= Emulex hoax =

Securities fraud incident

The Emulex hoax was an instance of securities fraud perpetrated by 23-year-old Mark Jakob on August 24, 2000. Jakob realized a profit of more than $240,000 by shorting the stock of Emulex Corporation but was arrested within a week by the FBI and sentenced to 44 months in prison.

== Background ==
Mark Jakob, a 23-year-old student at El Camino Community College living in the Los Angeles area, began working at the press release distribution service Internet Wire in mid-1999, staying at the company for about a year. On the side, he was said to have refurbished used cars. On his AOL profile he listed the personal quote "let it ride" and hobbies including Las Vegas, snowboarding, and day trading. He traded stocks of Emulex for five months before the hoax.

Jakob was resigned on August 18, 2000 as an employee in good standing. The previous day he sold 3000 Emulex shares, betting that the stock price would go down, allowing him to re-purchase the shares for a lower price and keeping a profit. However, as share prices climbed above $100, Jakob faced a loss of almost $100,000 as a result of short-selling stock in the Emulex Corporation, a fiber-optic equipment manufacturer.

== Hoax ==
To cover his losses, Jakob wrote a fake release stating that Emulex had restated its quarterly earnings to change the company's reported profit to a loss, and that Emulex CEO had stepped down. He sent it to Internet Wire, posing as an Emulex publicist using a Yahoo-based email address that had been registered just minutes earlier from a computer at the El Camino Community College library.

The next morning, the phony release was picked up by Bloomberg Television and other news outlets. Emulex's stock price on the NASDAQ stock exchange dropped from $103.94 to $43.00 in 16 minutes of morning trading, losing $2.2 billion in market capitalization. Jakob used a computer at the Mandalay Bay Hotel in Las Vegas to re-purchase the 3000 shares he had previously sold and had $55,000 left over as profit. He then bought an additional 3500 shares for about $50 several minutes later, which he sold three days later for a $186,000 profit. The hoax was revealed within an hour, and the Emulex stock quickly returned to its approximate pre-hoax price.

The press release was a fraudulent short and distort stock manipulation. Bloomberg picked up Jakob's fake release at around 10:13 a.m., just as Emulex, headquartered in California, was opening its doors for the day, and the stock price fell 62% before Emulex found the fake release and asked the National Association of Securities Dealers to halt trading, which it did at 10:29 a.m. Once the release had been conclusively debunked, trading resumed on Emulex and the share price recovered almost immediately to close at $105.75.

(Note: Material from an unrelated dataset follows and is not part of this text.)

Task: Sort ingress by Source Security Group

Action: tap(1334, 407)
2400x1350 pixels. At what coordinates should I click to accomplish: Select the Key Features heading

== Arrest and aftermath ==
Emulex senior vice president Kirk Roller called for substantial penalties, saying "When you look at this kind of crime, it's electronic terrorism". After a six-day investigation, FBI agents and a federal prosecutor arrested Jakob on August 31 at the El Segundo, California home he shared with his parents. He was charged with one count of wire fraud and one count of securities fraud and represented by a public defender in his first court appearance. The Securities and Exchange Commission soon filed a civil complaint in order to freeze Jakob's assets and recover his profits from the illegal hoax.

Alejandro Mayorkas, US attorney for the central district of California, said that the FBI tracked Jakob's email to Internet Wire to a computer library at El Camino Community College, where Jakob had been a student until early August. Agents recognized that the email was sent by someone familiar with Internet Wire's procedures, and they identified Mark S. Jakob. His stock market trades were a further indication of his involvement, sales on August 17 and 18 at prices from $72 to $92, leading to mounting losses as Emulex stock rose.

Jakob pled guilty in December 2000 and was sentenced to 44 months in prison in March 2001. In July 2001 he settled the SEC's civil lawsuit against him, agreeing to pay approximately $353,000 to cover his $241,000 in gains, $97,000 in trading losses he avoided, and $15,000 in interest, per the terms of the settlement. Jakob additionally agreed to pay a $102,642 civil penalty. Jakob's fraud cost Emulex shareholders an estimated $110 million.